Histological features supportive of a diagnosis of autoimmune hepatitis include:
- A mixed inflammatory infiltrate centered on the portal tract
- The inflammatory infiltrate may breach the interface between the portal tract and liver parenchyma: so-called interface hepatitis
- The most numerous cell in the infiltrate is the CD4-positive T cell.
- Plasma cells may be present within the infiltrate. These are predominantly IgG-secreting.
- Eosinophils may be present within the infiltrate.
- Emperipolesis, where there is penetration of one cell through another, within the inflammatory infiltrate
- Varying degrees of necrosis of periportal hepatocytes.
- In more severe cases, necrosis may become confluent with necrotic bridges forming between central veins.
- Hepatocyte apoptosis manifest as acidophils or apoptotic bodies.
- Rosettes of regenerating hepatocytes.
- Any degree of fibrosis from none to advanced cirrhosis
- Biliary inflammation without destruction of biliary epithelial cells in a minority of cases.
Expert opinion has been summarized by the International Autoimmune Hepatitis Group, which has published criteria which utilize clinical, laboratory, and histological data that can be used to help determine if a patient has autoimmune hepatitis. A calculator based on those criteria is available online.
Four subtypes of autoimmune hepatitis are recognised, but the clinical utility of distinguishing subtypes is limited.
- Type 1 AIH. Positive ANA and SMA, elevated immunoglobulin G (classic form, responds well to low dose steroids);
- Type 2 AIH. Positive LKM-1 (typically female children and teenagers; disease can be severe), LKM-2 or LKM-3;
- Type 3 AIH. Positive antibodies against soluble liver antigen (this group behaves like group 1) (anti-SLA, anti-LP)
- AIH with no autoantibodies detected (~20%) (of debatable validity/importance)
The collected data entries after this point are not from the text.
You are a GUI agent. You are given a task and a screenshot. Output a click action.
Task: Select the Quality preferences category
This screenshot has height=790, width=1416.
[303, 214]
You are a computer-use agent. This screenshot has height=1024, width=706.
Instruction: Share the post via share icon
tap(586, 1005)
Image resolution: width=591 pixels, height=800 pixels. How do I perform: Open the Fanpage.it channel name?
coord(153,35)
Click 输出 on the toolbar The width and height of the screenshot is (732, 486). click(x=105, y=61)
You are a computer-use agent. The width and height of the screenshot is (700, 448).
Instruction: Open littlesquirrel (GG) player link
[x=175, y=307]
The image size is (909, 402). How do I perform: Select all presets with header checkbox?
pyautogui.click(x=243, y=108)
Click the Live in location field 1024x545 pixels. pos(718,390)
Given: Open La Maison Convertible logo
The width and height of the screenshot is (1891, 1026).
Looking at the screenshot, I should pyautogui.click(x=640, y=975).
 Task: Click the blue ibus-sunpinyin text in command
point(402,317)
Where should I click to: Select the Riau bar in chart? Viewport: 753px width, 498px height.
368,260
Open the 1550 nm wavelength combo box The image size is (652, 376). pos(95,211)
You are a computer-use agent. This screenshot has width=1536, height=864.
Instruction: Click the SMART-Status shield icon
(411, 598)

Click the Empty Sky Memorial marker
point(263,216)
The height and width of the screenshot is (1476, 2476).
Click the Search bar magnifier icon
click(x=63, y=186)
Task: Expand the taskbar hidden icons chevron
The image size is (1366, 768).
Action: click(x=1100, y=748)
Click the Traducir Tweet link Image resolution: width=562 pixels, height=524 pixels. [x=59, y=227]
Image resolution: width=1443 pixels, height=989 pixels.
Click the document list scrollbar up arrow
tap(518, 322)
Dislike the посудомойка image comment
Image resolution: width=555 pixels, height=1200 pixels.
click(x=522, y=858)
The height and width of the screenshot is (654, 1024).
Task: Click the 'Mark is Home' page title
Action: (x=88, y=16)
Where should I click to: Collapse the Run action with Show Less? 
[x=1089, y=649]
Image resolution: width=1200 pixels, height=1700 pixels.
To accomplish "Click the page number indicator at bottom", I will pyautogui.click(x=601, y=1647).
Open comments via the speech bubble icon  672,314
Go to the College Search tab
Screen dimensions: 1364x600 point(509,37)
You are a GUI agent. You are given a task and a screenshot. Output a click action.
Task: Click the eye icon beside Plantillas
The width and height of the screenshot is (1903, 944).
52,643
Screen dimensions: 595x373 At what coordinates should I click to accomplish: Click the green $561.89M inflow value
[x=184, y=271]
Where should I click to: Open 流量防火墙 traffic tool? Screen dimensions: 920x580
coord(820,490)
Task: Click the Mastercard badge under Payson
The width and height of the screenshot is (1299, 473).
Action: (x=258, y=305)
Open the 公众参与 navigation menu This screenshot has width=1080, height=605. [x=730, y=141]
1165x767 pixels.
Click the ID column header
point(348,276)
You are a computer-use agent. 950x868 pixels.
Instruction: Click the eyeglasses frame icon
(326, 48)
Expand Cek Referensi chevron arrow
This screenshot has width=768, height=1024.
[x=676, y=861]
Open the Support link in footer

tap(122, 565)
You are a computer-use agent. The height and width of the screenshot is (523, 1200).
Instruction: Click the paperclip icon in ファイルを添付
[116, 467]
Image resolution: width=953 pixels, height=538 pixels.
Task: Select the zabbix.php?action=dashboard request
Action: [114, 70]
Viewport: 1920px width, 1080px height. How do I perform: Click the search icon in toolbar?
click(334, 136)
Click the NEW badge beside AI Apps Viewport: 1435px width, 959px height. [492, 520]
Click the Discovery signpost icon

Treatment may involve the prescription of immunosuppressive glucocorticoids such as prednisone, with or without azathioprine, and remission can be achieved in up to 60–80% of cases, although many will eventually experience a relapse. Budesonide has been shown to be more effective in inducing remission than prednisone, and result in fewer adverse effects. Those with autoimmune hepatitis who do not respond to glucocorticoids and azathioprine may be given other immunosuppressives like mycophenolate, ciclosporin, tacrolimus, methotrexate, etc. Liver transplantation may be required if patients do not respond to drug therapy or when patients present with fulminant liver failure.
Autoimmune hepatitis is not a benign disease. Despite a good initial response to immunosuppression, recent studies suggest that the life expectancy of patients with autoimmune hepatitis is lower than that of the general population. Additionally, presentation and response to therapy appears to differ according to race. For instance, African Americans appear to present with a more aggressive disease that is associated with worse outcomes. If untreated, the mortality rate for severe autoimmune hepatitis may be as high as 40 percent.
Outcomes with liver transplant are generally favorable, with a five-year survival greater than 80 percent.
The disease may occur in any ethnic group and at any age, but is most often diagnosed in patients between age 40 and 50.
Autoimmune hepatitis was previously called "lupoid" hepatitis. It was originally described in the early 1950s.
Most patients do have an associated autoimmune disorder such as systemic lupus erythematosus. Thus, its name was previously lupoid hepatitis.
Because the disease has multiple different forms, and is not always associated with systemic lupus erythematosus, lupoid hepatitis is no longer used. The current name at present is autoimmune hepatitis (AIH).